4. Next, we take our original expression and use these two numbers to "split" the middle part (`28t`). So, `28t` becomes `-2t + 30t`.
* Now the expression looks like: `12t^2 - 2t + 30t - 5`.
5. Now, we group the first two terms together and the last two terms together:
* `(12t^2 - 2t)` and `(30t - 5)`
6. Look at the first group `(12t^2 - 2t)`. What's the biggest thing we can take out of both parts? Both `12t^2` and `-2t` have a `2t` in them. So, we can pull out `2t`, which leaves us with `2t(6t - 1)`.

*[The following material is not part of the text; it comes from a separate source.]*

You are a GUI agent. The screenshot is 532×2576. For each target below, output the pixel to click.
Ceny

7. Now look at the second group `(30t - 5)`. What's the biggest thing we can take out of both parts? Both `30t` and `-5` have a `5` in them. So, we can pull out `5`, which leaves us with `5(6t - 1)`.
8. See how both parts now have `(6t - 1)`? That's awesome! It means we're doing it right.
9. Since `(6t - 1)` is common in both `2t(6t - 1)` and `5(6t - 1)`, we can pull that whole `(6t - 1)` part out to the front. What's left from the first part is `2t`, and what's left from the second part is `+5`.
* So, we combine those leftovers: `(2t + 5)`.
10. Putting it all together, our factored answer is `(6t - 1)(2t + 5)`.